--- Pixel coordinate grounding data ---

◆ ◆ ◆ ◆ ◆ ◆ ◆

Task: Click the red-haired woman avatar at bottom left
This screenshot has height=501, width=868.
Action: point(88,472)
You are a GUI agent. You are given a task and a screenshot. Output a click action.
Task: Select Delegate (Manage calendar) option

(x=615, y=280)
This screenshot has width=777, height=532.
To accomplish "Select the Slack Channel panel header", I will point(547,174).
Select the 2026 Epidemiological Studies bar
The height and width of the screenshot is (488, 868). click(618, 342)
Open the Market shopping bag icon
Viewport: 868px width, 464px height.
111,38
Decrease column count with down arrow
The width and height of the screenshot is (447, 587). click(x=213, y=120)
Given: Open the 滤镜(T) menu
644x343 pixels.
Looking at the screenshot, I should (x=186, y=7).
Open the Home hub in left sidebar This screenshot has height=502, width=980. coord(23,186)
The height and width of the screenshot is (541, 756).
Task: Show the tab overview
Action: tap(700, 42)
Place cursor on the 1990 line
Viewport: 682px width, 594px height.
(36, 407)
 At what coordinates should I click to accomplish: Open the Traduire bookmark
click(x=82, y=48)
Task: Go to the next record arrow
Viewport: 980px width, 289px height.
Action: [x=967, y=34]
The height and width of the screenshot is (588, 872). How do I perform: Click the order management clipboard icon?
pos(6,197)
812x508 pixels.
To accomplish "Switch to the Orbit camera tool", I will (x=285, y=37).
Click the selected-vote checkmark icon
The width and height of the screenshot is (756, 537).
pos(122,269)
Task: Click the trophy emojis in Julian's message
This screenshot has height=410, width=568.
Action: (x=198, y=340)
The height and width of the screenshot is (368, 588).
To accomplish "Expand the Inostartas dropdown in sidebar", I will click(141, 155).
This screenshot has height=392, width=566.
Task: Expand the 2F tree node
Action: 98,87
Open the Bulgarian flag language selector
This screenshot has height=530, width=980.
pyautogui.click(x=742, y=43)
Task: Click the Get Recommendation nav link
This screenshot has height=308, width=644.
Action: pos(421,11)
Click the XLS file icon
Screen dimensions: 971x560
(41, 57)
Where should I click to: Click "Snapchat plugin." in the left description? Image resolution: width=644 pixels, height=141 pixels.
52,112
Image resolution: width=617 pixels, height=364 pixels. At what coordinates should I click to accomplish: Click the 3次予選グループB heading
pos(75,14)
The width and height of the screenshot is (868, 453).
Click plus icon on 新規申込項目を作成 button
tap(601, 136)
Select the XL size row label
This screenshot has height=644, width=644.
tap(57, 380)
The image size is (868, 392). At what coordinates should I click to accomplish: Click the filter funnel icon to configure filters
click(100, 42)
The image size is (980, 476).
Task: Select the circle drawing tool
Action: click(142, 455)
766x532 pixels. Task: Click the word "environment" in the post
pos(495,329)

◆ ◆ ◆ ◆ ◆ ◆ ◆

--- Task item ---
Give back the entries above exactly as they are, from their first line through the line that contains "Task: Go to the next record arrow", both included, with nothing else.

--- Output ---
Task: Click the red-haired woman avatar at bottom left
This screenshot has height=501, width=868.
Action: point(88,472)
You are a GUI agent. You are given a task and a screenshot. Output a click action.
Task: Select Delegate (Manage calendar) option

(x=615, y=280)
This screenshot has width=777, height=532.
To accomplish "Select the Slack Channel panel header", I will point(547,174).
Select the 2026 Epidemiological Studies bar
The height and width of the screenshot is (488, 868). click(618, 342)
Open the Market shopping bag icon
Viewport: 868px width, 464px height.
111,38
Decrease column count with down arrow
The width and height of the screenshot is (447, 587). click(x=213, y=120)
Given: Open the 滤镜(T) menu
644x343 pixels.
Looking at the screenshot, I should (x=186, y=7).
Open the Home hub in left sidebar This screenshot has height=502, width=980. coord(23,186)
The height and width of the screenshot is (541, 756).
Task: Show the tab overview
Action: tap(700, 42)
Place cursor on the 1990 line
Viewport: 682px width, 594px height.
(36, 407)
 At what coordinates should I click to accomplish: Open the Traduire bookmark
click(x=82, y=48)
Task: Go to the next record arrow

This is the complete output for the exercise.